Friday, September 6, 2013

The Next Step: an expedition to Llano Del Rio

On Saturday September 21, Craftswoman House partners with Hinterculture to embark on a journey and exploration of the site of the former Llano Del Rio colony, a socialist co-operative located in the California desert from 1914-1918. We seek artists, dancers, engineers, musicians, scientists, writers, scholars, architects, performers, designers, urban planners, archaeologists, socialists, and activists to join us on our journey. We desire all forms of collaboration to produce works for the 100th anniversary celebration in May 2014.

The Craftswoman House caravan will depart from the Glendale Metrolink Station 400 W. Cerritos Ave. Glendale, CA 91204 at 2pm on Saturday, September 21 and travel 70 miles to Llano Del Rio site east of Palmdale in the Antelope Valley for The Next Step expedition. While in route, travelers can listen to a podcast about and inspired by the Llano colony. The podcast will feature historical information, sound art, and interviews about the former socialist community. The podcast will be available for download at by September 18th. Those who do not wish to join the caravan may travel on their own to the Llano site. There will be scheduled tours and performances at the site from 4-6pm, details TBA.

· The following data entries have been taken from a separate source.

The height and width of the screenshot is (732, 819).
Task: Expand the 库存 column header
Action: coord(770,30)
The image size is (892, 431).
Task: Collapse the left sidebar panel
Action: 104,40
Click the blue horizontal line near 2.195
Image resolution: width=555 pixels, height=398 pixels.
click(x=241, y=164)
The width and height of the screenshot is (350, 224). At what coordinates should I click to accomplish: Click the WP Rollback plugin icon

Llano Del Rio was incorporated in 1914 by Job Harriman, the socialist nominee for mayor of Los Angeles in 1911. The site is located at approximately 165th Street East along Highway 138 otherwise known as Pearblossom Highway. Despite numerous internal hurdles and external criticisms, the colony made its mark as an innovative social experiment. Llano’s progressive social services-including low-cost housing, Social Security, minimum-wage pay, and universal health care, were decades ahead of their time. The colony, one of the most successful socialist colonies in America, relocated to New Llano Louisiana in 1917, after internal political dissent and troubled logistics in their water rights agreement.

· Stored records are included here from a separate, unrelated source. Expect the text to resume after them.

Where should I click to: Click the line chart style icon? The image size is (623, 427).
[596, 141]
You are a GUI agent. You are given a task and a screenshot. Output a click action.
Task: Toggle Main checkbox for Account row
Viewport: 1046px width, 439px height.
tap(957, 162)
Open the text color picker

The title of the expedition The Next Step, references Alice Constance Austin’s 1935 book The Next Step: How to Plan for Beauty, Comfort, and Peace with Great Savings Effected by the Reduction of Waste which promoted visionary plans for feminist life within a socialist city. Inspired by Ebenezer Howard’s garden city and the ideas of feminist thinker, Charlotte Perkins Gilman, Austin’s innovative design for Llano featured kitchenless houses, areas for communal daycare, and built-in furniture to reduce the demands of domestic labor. Although the plans for Llano were never fully actualized, Austin’s vision and ideals entered the vernacular of history and have influenced architecture, city planning, urban development, and discourses on feminism and socialism. As W. L. George stated in 1913, “The Feminist flat is revolutionary, strikes at the root of the economic system, may involve vast readjustments of land-tenure, communal building and taxation. But we are not afraid of revolution, for we are the pioneers of a sex-revolution.”

Safety tips for travel in the desert:

Bring food and water-just in case.

Wear walking (hiking/closed toe) shoes and pants that cover your legs.

Have a small jacket with you. It's been hot, but the wind picks up in the evening and it can get very chilly.

Keep an eye out for snakes and wildlife.

Ants in your pants if you stand on their colony. 

There are no restrooms. The nearest facilities are at Longview to the west in Littlerock (It's on the map below)

Sunscreen is your friend.

Please dispose of any litter properly, and respect the land. 

Cigarettes can cause major wildfires because of the dry brush.

We aren’t expecting rain, but if it does rain, there is a high chance it will flood and we'll have to divert around the wash. Water acts differently in the desert, and even 1 inch of rain can flood the wash.

If you plan to visit the Hotel ruins on the North side of Pearblossom Highway, please don't walk across the road. Highway 138 is called Deathtrap Highway for a reason.

Llano Expedition Google Map

Craftswoman House Temporary Residence is a project dedicated to fostering a dialogue on feminist issues through projects and exhibitions. Inspired by collective efforts such as Womanhouse, the project pays homage to the rich legacy of feminist art in Southern California. Temporary Residence partners with artists and organizations to present innovative site-specific works in found domestic and public spaces in and around Los Angeles.

Hinterculture is an arts collaboration that explores the intersections of cultural inquiry and creative potentiality by means of experimental exhibitions. Projects reveal the outlying history, art, technology and business of the desert hinterlands by mining sites for their social, cultural and aesthetic meaning. Documenting hidden and overlooked stories, both natural and manufactured, Hinterculture expands the perception and understanding of art and space—sharing these discoveries and revealing a new public image of the Mojave.